Mail delivery on private roads can also be affected. USPS generally requires that roads be passable for delivery vehicles and that mailboxes be accessible without the carrier leaving the vehicle. If your private road isn’t maintained to a standard the postal service considers safe, you may be directed to place your mailbox at the nearest public road instead.

Converting a Private Road to a Public Road

Some private road owners eventually decide they’d rather hand maintenance responsibilities to the government. Michigan law provides a path for this through MCL 221.20a. A township can petition the circuit court to declare a private road a public highway, but the process requires both a petition from at least 51 percent of property owners with frontage on the road and written consent from the county road commission. If the petition succeeds, the court determines the road’s length and boundaries.

Conversion isn’t free. The road commission will typically require the road to be brought up to public road standards before accepting it, which can mean significant repaving, drainage, and widening work at the owners’ expense. If the petition process fails, the township has the option of acquiring the road through condemnation, though this is rare and involves compensation to owners who object.

The decision to pursue conversion deserves careful financial analysis. Public road status eliminates private maintenance costs but also eliminates owner control over access, speed limits, and use. Once a road goes public, anyone can drive on it.

Resolving Private Road Disputes

Most private road disputes center on three things: who pays for maintenance, who can use the road, and what the recorded documents actually mean. The first step in any dispute should be pulling the original deed, easement, and any recorded maintenance agreements. These documents usually answer the question — or at least narrow the disagreement to an interpretation issue.

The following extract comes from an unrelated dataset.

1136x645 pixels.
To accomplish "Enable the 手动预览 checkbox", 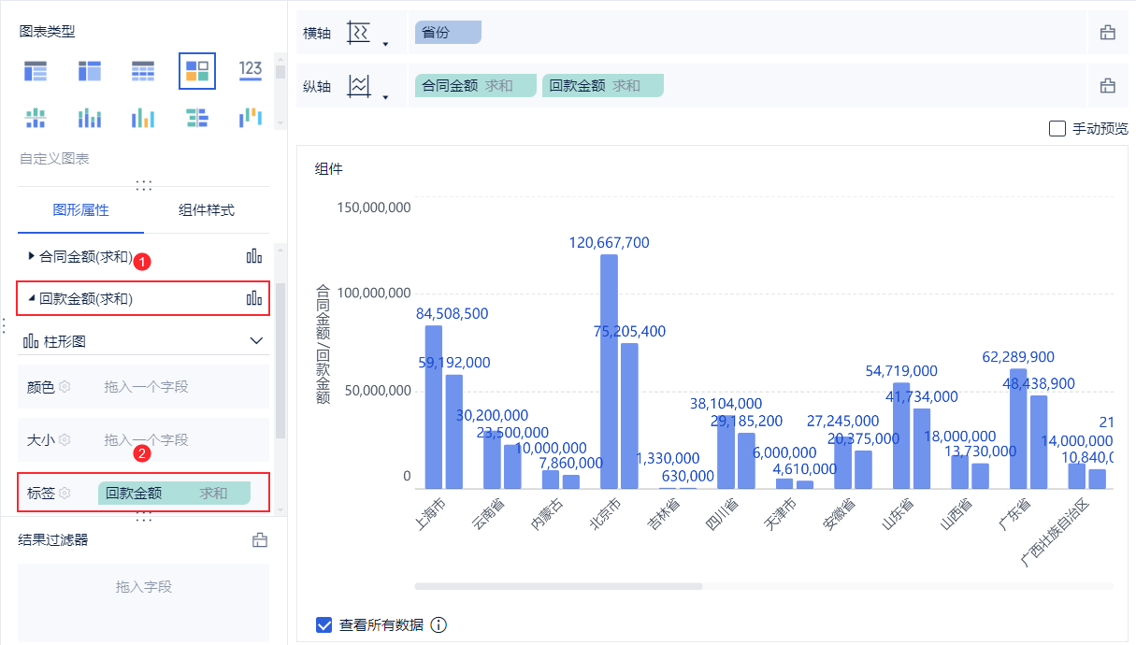I will click(x=1057, y=129).
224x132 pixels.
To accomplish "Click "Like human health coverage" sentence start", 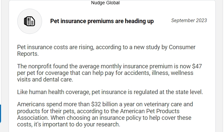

Michigan’s court system actively promotes alternative dispute resolution for these conflicts. The State Court Administrative Office operates Community Dispute Resolution Program centers across the state that offer mediation services.9Michigan Courts. Office of Dispute Resolution Mediation puts a neutral facilitator in the room to help the parties reach their own agreement. Arbitration, where a neutral decision-maker issues a binding ruling, is another option that some road maintenance agreements specifically require.

When negotiation fails, circuit court is the backstop. A judge reviewing a private road dispute will focus on the recorded documents, the conduct of the parties over time, and the original intent behind the easement or agreement. Courts can order specific performance — meaning they can force a party to do what the agreement requires — or award money damages. In cases involving blocked access, courts can issue injunctions requiring immediate restoration of passage.

One piece of practical advice: document everything. Photographs of road conditions, written records of maintenance expenses, and copies of any correspondence about the road can make or break a case. Owners who maintain detailed records consistently fare better than those who rely on verbal understandings and fading memories.